Extracted information START

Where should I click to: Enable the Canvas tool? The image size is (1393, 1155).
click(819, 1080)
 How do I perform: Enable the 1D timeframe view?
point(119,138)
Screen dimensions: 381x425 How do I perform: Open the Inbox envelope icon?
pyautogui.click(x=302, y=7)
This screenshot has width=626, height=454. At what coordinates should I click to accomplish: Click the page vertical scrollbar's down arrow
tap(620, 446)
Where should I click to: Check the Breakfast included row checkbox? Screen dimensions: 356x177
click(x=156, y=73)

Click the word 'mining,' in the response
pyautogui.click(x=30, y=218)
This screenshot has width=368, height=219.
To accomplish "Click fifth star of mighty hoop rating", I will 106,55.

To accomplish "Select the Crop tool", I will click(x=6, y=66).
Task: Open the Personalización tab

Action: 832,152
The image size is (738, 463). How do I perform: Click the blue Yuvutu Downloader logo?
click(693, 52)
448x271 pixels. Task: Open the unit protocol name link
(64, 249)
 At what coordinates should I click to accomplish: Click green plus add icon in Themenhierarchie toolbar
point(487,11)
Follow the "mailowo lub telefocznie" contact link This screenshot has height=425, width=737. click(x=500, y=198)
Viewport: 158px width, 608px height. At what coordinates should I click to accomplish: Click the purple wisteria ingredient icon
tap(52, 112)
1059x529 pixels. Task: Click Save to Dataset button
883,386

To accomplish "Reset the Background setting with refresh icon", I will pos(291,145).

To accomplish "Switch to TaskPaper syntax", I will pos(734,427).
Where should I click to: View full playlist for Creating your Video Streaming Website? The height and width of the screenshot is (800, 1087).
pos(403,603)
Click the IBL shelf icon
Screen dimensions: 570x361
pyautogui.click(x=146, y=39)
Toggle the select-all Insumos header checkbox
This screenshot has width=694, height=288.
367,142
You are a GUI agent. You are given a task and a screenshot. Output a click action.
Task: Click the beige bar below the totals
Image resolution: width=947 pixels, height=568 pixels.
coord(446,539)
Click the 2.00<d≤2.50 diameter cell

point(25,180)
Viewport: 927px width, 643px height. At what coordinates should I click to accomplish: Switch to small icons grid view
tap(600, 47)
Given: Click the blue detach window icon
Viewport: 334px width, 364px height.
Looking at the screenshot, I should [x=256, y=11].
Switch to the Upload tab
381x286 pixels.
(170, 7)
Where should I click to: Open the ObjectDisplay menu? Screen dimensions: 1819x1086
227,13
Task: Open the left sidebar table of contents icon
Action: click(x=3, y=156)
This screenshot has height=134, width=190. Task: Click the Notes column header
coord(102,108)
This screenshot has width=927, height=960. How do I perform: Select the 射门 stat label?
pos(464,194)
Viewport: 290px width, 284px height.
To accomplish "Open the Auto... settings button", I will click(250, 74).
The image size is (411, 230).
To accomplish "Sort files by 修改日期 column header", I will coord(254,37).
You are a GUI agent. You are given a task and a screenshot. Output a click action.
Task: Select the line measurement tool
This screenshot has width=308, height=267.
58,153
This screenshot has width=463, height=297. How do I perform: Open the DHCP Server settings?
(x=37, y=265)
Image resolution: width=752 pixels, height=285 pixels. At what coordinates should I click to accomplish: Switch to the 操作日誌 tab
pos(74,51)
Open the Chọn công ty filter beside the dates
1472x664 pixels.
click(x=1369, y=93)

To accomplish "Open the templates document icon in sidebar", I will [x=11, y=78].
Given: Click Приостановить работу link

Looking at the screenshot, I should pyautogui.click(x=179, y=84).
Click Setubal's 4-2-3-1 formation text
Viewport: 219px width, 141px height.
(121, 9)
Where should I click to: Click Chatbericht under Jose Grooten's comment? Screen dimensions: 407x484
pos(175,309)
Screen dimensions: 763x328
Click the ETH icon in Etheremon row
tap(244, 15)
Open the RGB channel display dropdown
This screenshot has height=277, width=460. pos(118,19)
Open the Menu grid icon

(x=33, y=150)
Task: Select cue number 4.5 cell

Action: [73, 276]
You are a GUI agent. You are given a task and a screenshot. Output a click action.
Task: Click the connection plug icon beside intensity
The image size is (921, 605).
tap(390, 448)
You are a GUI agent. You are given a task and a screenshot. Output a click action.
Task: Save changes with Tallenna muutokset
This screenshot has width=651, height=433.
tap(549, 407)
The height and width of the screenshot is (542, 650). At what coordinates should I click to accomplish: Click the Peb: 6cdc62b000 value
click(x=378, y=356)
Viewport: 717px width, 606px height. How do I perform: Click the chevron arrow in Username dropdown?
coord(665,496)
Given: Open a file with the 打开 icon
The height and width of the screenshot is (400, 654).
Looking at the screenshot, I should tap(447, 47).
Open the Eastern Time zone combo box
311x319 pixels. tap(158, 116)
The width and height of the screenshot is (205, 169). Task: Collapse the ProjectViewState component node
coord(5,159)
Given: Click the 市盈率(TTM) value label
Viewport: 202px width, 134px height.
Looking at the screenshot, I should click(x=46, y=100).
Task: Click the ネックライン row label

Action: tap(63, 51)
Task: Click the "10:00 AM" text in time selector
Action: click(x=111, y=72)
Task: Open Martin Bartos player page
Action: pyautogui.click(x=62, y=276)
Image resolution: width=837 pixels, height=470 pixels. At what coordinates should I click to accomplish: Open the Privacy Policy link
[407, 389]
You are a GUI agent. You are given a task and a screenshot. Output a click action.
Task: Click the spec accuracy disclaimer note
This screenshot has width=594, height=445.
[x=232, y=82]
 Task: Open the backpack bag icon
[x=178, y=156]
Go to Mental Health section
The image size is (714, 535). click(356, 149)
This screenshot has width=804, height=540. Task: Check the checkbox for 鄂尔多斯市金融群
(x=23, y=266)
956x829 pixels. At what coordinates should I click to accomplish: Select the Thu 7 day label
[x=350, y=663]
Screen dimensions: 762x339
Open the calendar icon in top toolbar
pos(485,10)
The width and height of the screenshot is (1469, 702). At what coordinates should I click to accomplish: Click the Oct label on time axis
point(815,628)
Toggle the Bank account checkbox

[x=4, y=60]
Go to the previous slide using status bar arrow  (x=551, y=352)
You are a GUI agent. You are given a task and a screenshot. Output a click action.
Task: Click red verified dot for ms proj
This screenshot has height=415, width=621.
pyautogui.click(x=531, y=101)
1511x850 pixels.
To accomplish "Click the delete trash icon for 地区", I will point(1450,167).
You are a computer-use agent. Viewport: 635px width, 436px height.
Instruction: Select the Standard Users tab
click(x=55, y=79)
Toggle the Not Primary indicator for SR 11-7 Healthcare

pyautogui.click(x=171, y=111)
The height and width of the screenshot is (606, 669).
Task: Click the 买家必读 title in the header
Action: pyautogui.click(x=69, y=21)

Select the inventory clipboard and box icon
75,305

Extracted information END

> Assignment:
Only lines that contain the string "with" count; pick each one out of the records and copy it.

> Task answer:
To accomplish "Reset the Background setting with refresh icon", I will pos(291,145).
Task: Save changes with Tallenna muutokset
Given: Open a file with the 打开 icon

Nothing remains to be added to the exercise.